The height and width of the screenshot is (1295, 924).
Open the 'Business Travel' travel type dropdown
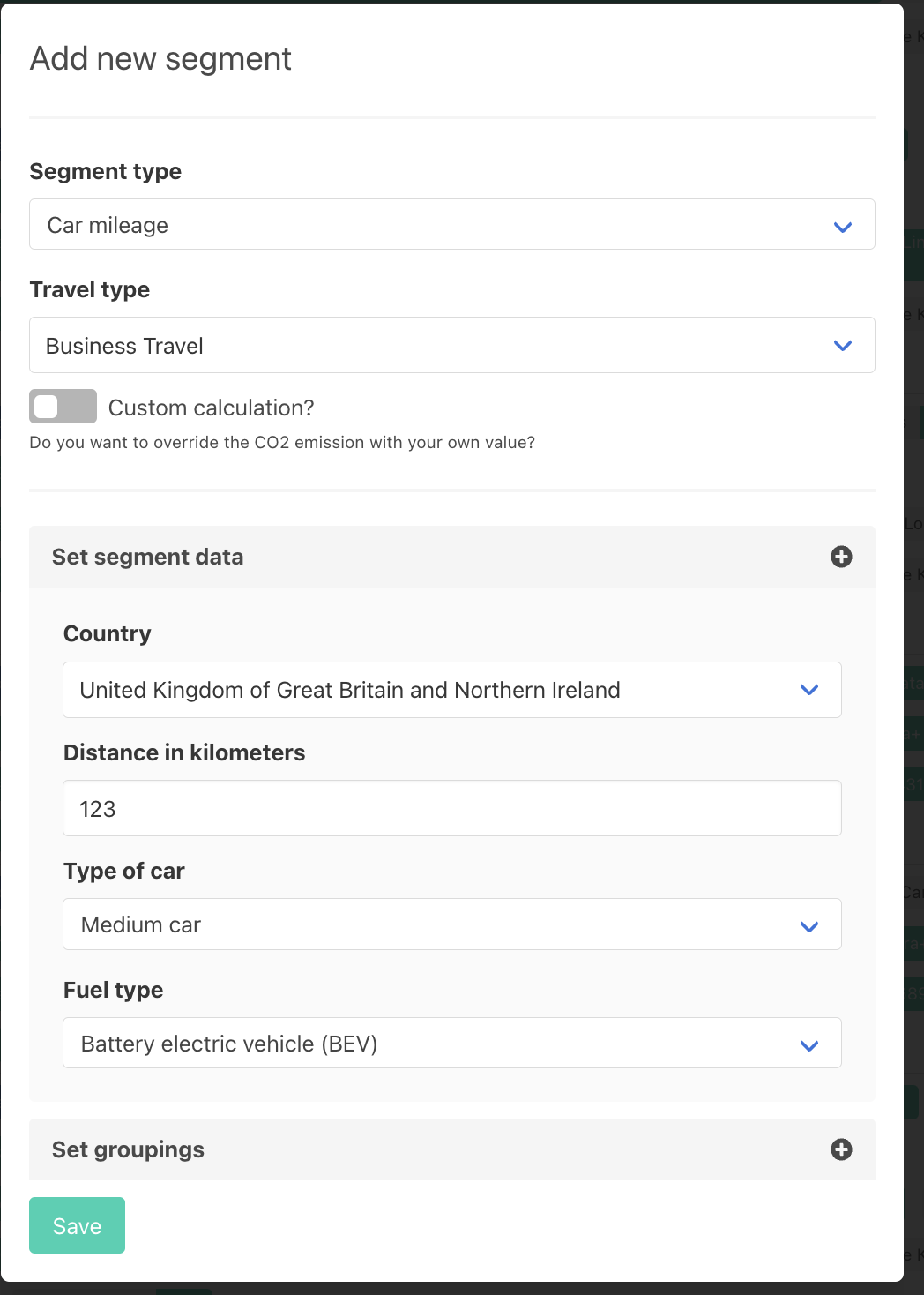click(423, 346)
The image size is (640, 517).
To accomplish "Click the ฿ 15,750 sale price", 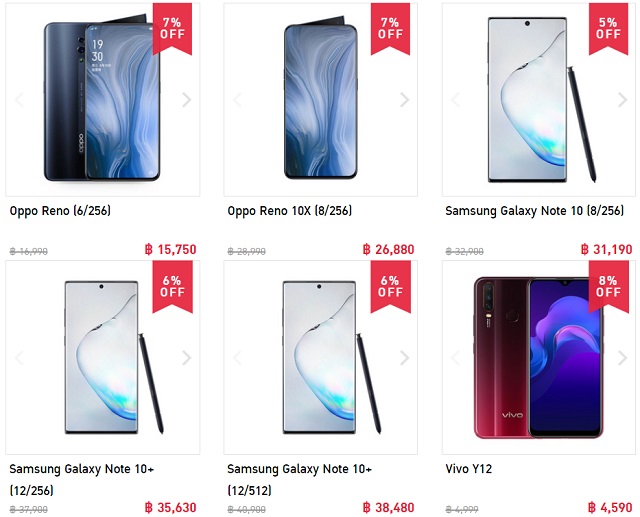I will 170,249.
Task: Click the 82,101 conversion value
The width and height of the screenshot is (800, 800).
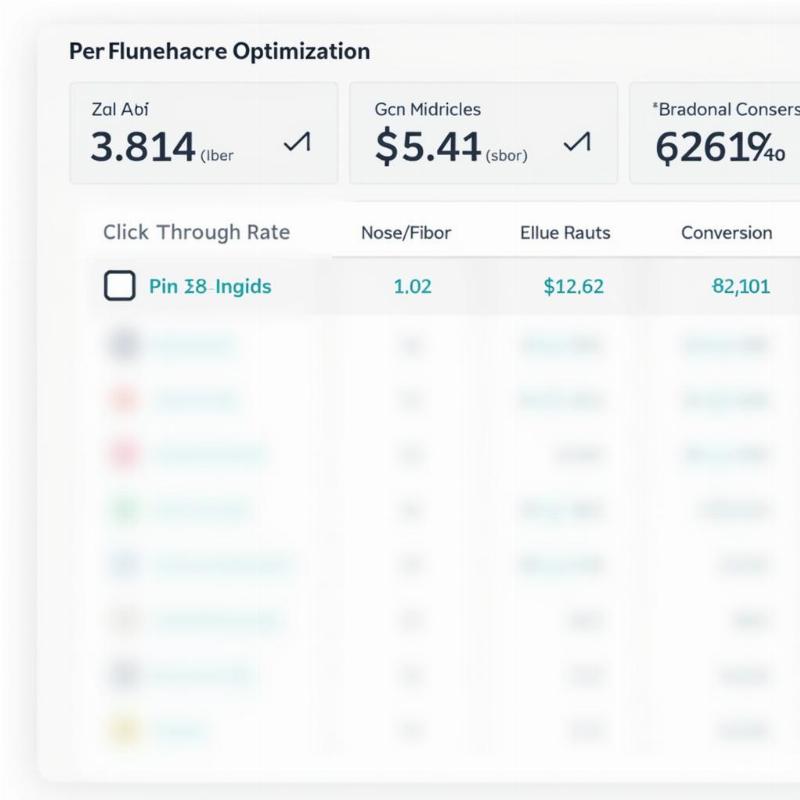Action: tap(740, 287)
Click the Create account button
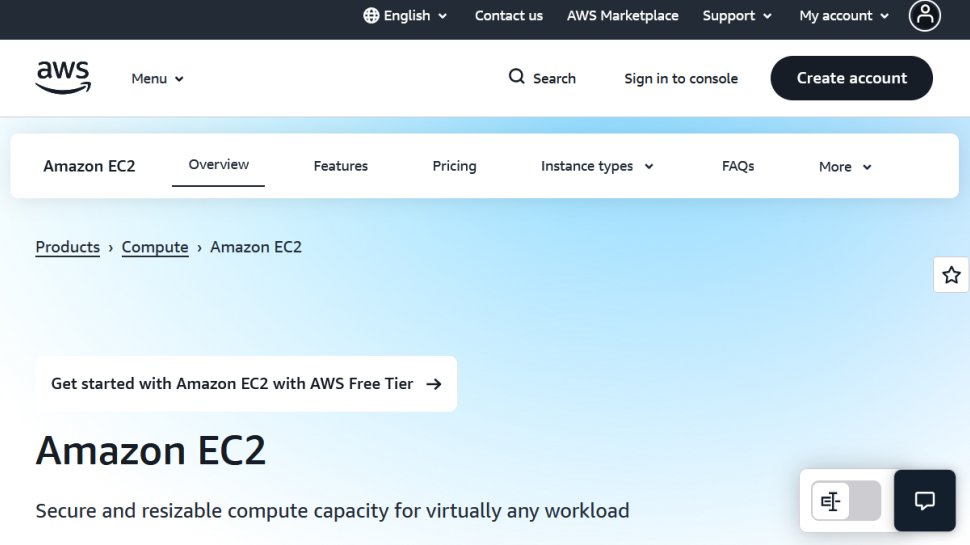 [851, 78]
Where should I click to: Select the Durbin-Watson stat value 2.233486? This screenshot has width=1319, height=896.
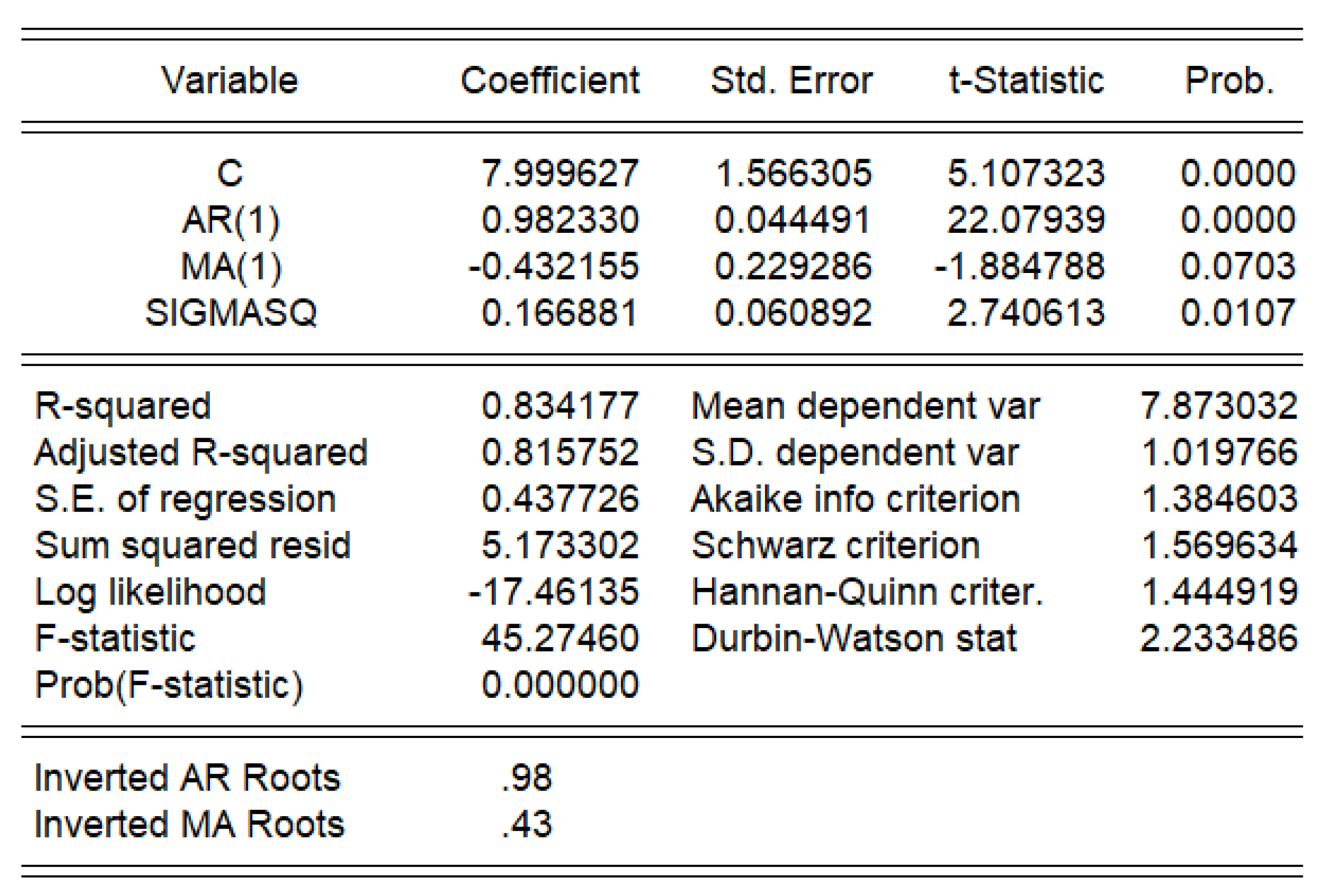(1218, 639)
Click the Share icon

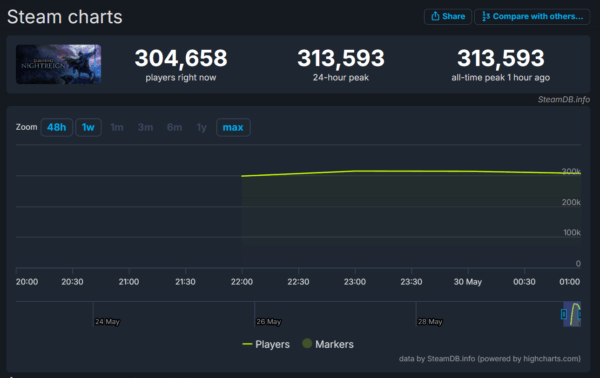[435, 16]
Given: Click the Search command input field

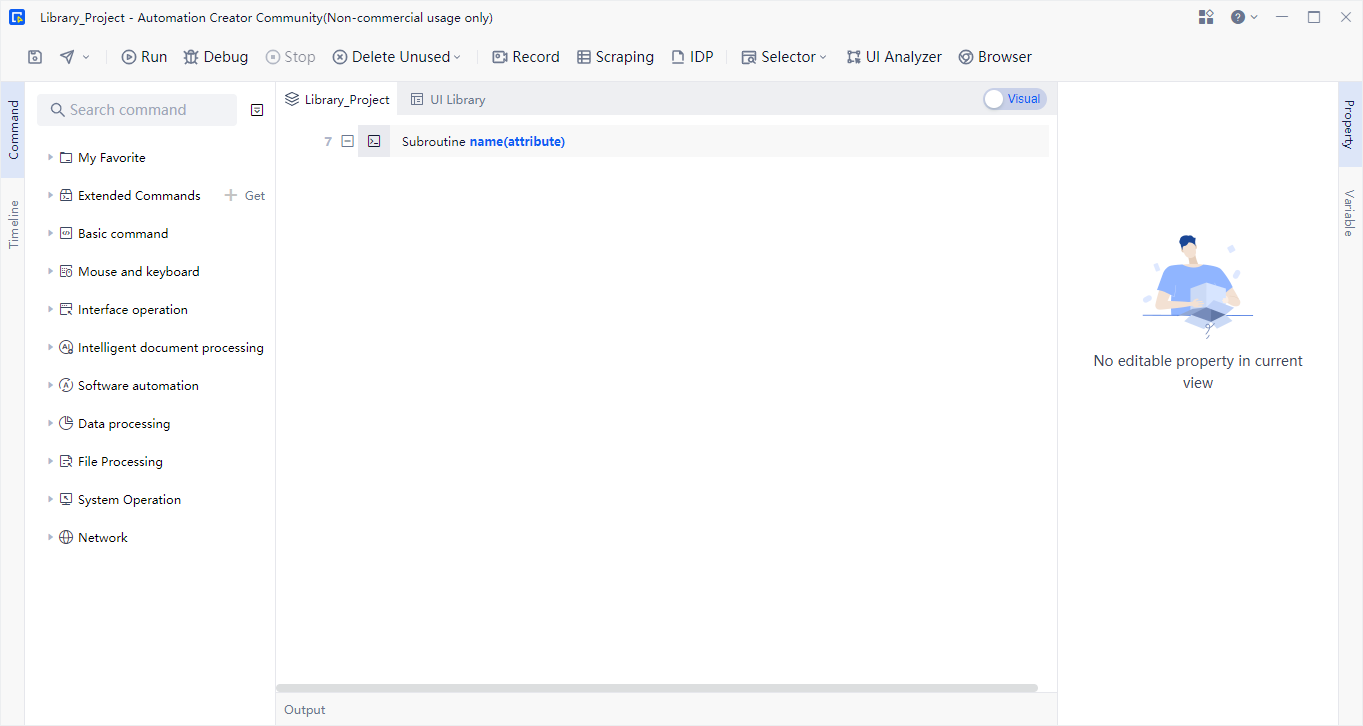Looking at the screenshot, I should [x=137, y=110].
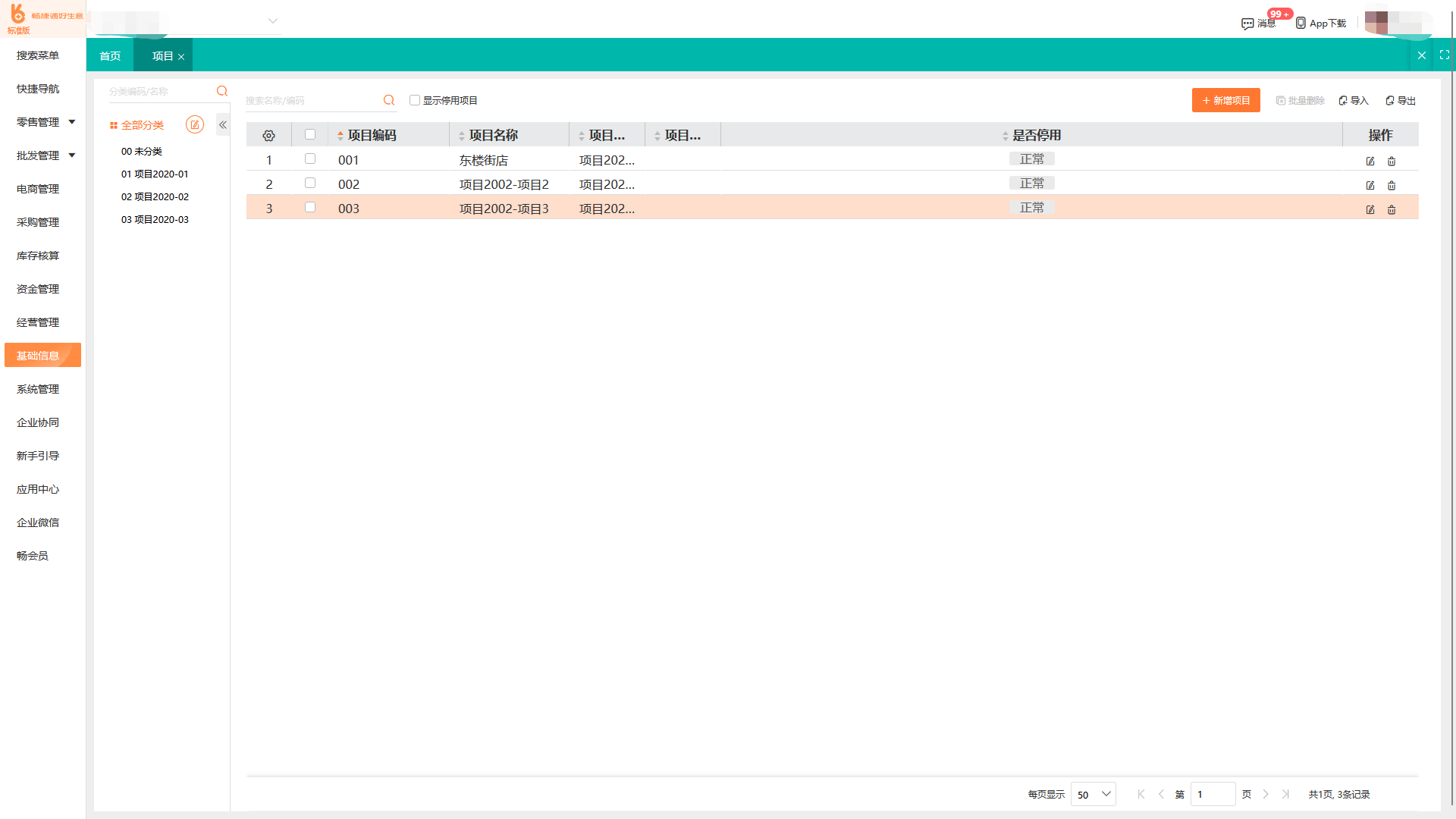The image size is (1456, 819).
Task: Expand 每页显示 50 records dropdown
Action: pyautogui.click(x=1092, y=794)
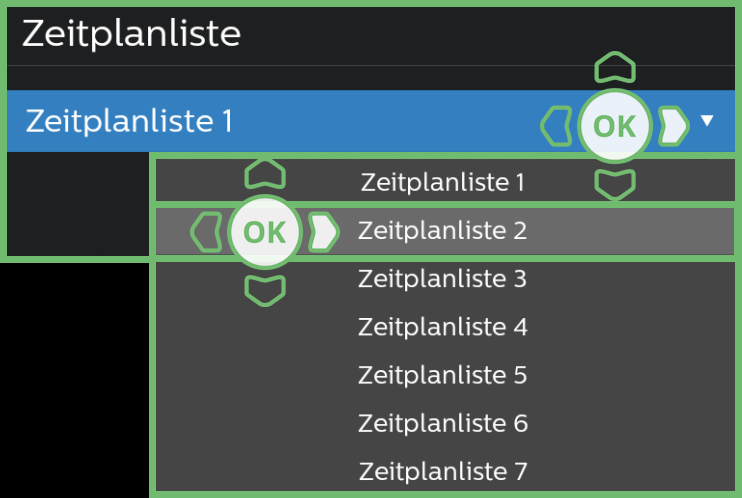Click the white dropdown triangle in the blue row
The height and width of the screenshot is (498, 742).
click(708, 121)
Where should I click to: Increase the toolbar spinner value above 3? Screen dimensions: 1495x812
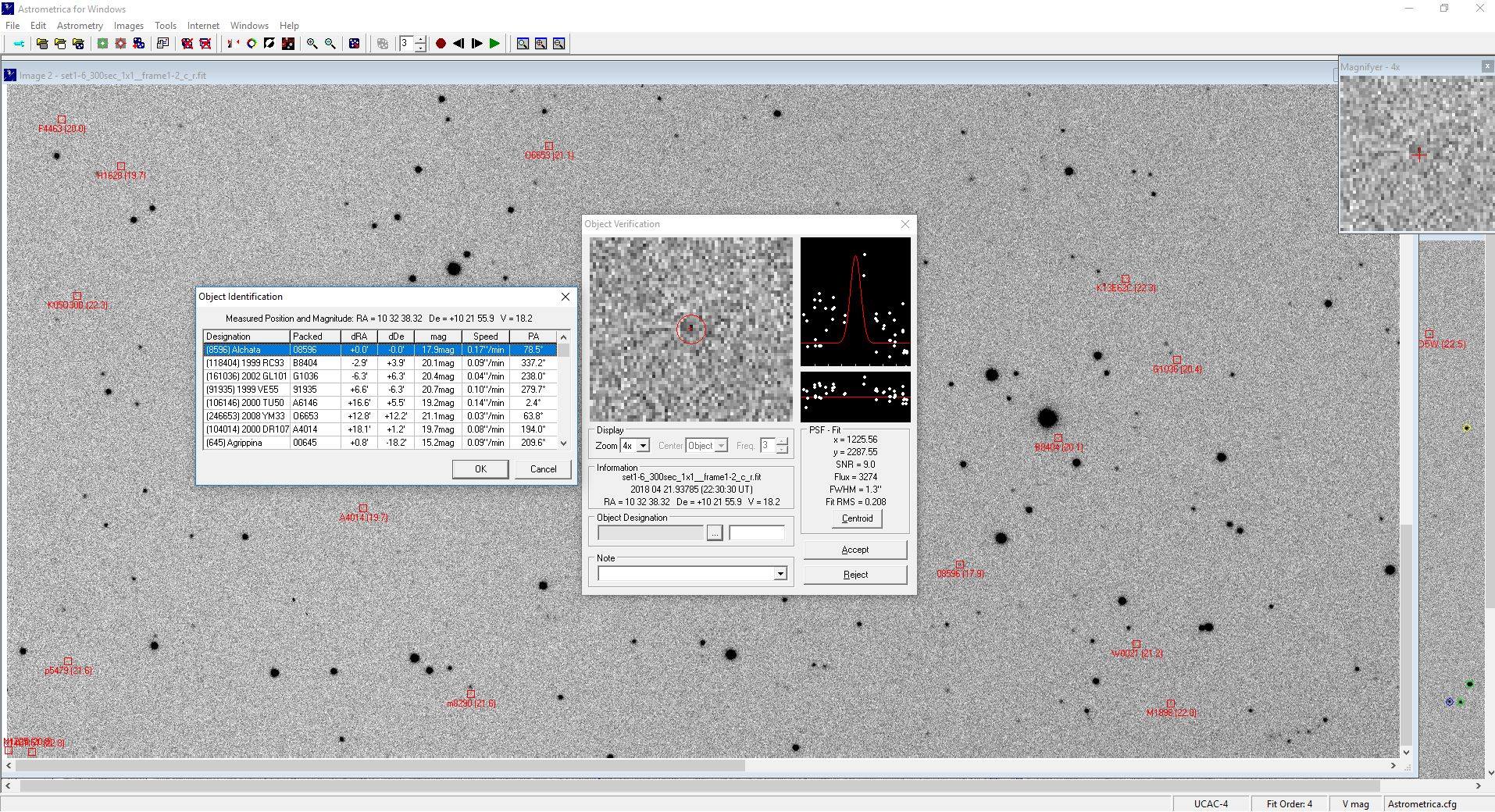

▶ INSTRUCTIONS TO FOLLOW:
At the line containing "Task: Click the 82,101 conversion value", begin reproducing the entries word for word, and continue through their last line. Leave out the pictures.

▶ EXERCISE SOLUTION:
Task: Click the 82,101 conversion value
The width and height of the screenshot is (800, 800).
Action: tap(740, 287)
Click the Create account button
 [851, 78]
Where should I click to: Select the Durbin-Watson stat value 2.233486? This screenshot has width=1319, height=896.
(1218, 639)
Click the Share icon

[435, 16]
Given: Click the Search command input field

Looking at the screenshot, I should [x=137, y=110].
The image size is (1456, 819).
Task: Expand 每页显示 50 records dropdown
Action: pyautogui.click(x=1092, y=794)
Click the white dropdown triangle in the blue row
The height and width of the screenshot is (498, 742).
click(708, 121)
Where should I click to: Increase the toolbar spinner value above 3? Screen dimensions: 1495x812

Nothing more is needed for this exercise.